Coordination between the United Nations Rome-based agencies - the Food and Agriculture Organization of the United Nations (FAO), the International Fund for Agricultural Development (IFAD) and World Food Programme (WFP), is integral to all three organizations. Such a collaboration, at local, regional and global level, is necessary in order to deliver the 2030 Sustainable Development Goals (SDGs) Agenda, a framework for global action. The three agencies possess a combined force of knowledge, technical assistance and financial support systems. Solutions to global issues must also derive from partnerships between the Rome-based agencies and governments, policy makers and the private sector. The core UN strategic objectives in promoting development are social inclusion, resource sustainability and economic sustainability.

A  Joint Briefing by FAO and IFAD for Agricultural Leadership of Tomorrow  was held in July 2018 as a result of a visit from guests of Agricultural Leadership of Tomorrow (ALOT) programme. ALOT is a two year leadership development programme designed to provide leadership tools for those in agribusiness in Missouri, USA. The event at FAO headquarters was facilitated by Boubaker Ben-Belhassan  (Director of Trade and Markets Division, FAO), and brought together speakers Guilherme Brady (Coordinator of Civil Society/ Producer/Cooperatives, FAO), Michael T. Clark (Senior Coordinator of  Governance and Policy, FAO), Abdelkarim Sma (Regional Economist for Near East, North Africa and Europe Division, IFAD) and Shantanu Mathur (Lead Adviser of  Global Engagement and Multilateral Relations Division, IFAD).

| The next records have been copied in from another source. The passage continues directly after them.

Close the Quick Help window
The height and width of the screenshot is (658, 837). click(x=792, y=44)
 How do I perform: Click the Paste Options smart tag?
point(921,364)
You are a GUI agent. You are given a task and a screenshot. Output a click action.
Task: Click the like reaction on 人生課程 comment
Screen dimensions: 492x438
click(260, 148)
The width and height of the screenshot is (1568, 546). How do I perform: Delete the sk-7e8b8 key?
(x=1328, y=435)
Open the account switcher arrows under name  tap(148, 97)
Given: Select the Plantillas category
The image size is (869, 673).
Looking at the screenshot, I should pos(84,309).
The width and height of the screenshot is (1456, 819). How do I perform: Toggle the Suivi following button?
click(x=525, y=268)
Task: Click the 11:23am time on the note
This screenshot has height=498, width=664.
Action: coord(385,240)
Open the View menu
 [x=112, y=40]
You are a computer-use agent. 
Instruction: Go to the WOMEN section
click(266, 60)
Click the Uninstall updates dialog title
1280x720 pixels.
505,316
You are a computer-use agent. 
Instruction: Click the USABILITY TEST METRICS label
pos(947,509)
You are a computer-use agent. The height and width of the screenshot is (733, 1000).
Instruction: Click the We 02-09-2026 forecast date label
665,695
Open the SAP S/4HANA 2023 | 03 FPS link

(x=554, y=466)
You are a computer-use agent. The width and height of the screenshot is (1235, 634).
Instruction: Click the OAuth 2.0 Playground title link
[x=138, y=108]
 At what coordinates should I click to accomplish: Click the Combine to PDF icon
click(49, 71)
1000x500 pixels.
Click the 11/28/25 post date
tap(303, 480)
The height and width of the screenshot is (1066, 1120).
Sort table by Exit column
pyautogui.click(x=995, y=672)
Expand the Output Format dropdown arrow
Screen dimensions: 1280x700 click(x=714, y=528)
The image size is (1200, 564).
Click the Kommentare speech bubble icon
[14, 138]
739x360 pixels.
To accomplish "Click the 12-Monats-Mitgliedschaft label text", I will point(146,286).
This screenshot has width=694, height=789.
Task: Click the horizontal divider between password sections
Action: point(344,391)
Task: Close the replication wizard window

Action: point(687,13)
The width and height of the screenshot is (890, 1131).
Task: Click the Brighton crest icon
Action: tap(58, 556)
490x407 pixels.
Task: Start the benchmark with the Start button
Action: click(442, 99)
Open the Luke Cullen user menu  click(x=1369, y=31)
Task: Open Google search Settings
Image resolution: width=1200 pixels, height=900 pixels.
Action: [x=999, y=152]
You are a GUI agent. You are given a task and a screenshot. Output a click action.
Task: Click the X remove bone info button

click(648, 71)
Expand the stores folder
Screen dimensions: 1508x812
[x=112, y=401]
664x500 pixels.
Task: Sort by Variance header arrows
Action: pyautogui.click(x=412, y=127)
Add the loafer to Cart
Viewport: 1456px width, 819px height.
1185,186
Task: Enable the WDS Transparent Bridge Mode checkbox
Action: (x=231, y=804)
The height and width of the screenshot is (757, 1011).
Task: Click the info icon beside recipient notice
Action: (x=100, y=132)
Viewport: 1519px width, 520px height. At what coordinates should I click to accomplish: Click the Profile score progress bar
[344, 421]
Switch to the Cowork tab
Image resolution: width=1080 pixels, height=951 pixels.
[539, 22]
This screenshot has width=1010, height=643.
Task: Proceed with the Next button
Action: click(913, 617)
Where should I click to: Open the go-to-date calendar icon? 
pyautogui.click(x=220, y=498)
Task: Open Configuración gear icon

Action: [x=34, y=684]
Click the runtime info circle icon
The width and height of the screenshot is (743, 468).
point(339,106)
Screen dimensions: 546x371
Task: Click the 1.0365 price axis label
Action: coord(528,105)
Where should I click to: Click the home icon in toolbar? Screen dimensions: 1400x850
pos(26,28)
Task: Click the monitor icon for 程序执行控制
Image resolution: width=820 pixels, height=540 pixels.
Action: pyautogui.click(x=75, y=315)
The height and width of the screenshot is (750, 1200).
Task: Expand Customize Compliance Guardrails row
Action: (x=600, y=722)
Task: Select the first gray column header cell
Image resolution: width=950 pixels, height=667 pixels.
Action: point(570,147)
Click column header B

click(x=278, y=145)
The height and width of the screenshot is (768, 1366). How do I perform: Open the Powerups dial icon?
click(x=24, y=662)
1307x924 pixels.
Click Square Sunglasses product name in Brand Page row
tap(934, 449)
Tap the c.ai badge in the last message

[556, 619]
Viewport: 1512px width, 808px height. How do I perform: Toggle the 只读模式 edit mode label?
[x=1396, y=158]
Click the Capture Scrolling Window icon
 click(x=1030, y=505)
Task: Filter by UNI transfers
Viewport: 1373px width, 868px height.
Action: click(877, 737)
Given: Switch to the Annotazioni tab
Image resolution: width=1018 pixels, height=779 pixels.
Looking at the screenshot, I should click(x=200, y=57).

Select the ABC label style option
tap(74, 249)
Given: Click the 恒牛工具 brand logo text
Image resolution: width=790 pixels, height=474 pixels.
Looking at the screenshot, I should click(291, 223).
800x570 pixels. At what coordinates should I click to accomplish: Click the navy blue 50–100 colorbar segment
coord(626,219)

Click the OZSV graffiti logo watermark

The first speaker, Guilherme Brady presented a general overview of FAO's mission and objectives. Michael T. Clark highlighted the importance of the RBA’s vocation aimed at supporting development and the 2030 agenda. He noted that rural areas are home to 80 per cent of people living in extreme poverty who directly and indirectly depend on agriculture. The SDGs, brought to fruition in 2015, are delineated by a distinctive set of assumptions and commitments: 
  • Demand  for transformational change
  • Recognition that inequality is systemic and growth is not inclusive
  • Recognition that there are different policies for different contexts and levels of development and capacity 
  • Acknowledgement of a need for innovation 
Michael T. Clark established that structural transformation is key to achieving sustainable development and countries that attempt to skip this process do not succeed in accomplishing a successful sustainable development scheme. 

Abdelkarim Sma, from IFAD, provided an account of the framework,  operations and objectives of IFAD. With 176 member countries made up of contributors and beneficiaries , IFAD has developed a six billion dollar investment portfolio.  Sma asserted that, only with the support of agriculture  we can overcome poverty. At the core of IFAD's work is investment  in rural people. This UN agency partners with governments and private sector bodies to encourage sustainable economic and  social transformation.  

Shantanu Mathur also spoke on behalf of IFAD. He said that IFAD's self-help, self-reliant, inclusive and  transformative agenda is a bridge to long term development. Mathur gave an overview of the Rome-based agencies and highlighted the importance of the collaboration, which was instigated by donor countries, given their common work on food and agriculture. These commonalities, combined with a collaborative effort will create a powerful synergy with the ambition of ending poverty and achieving zero hunger.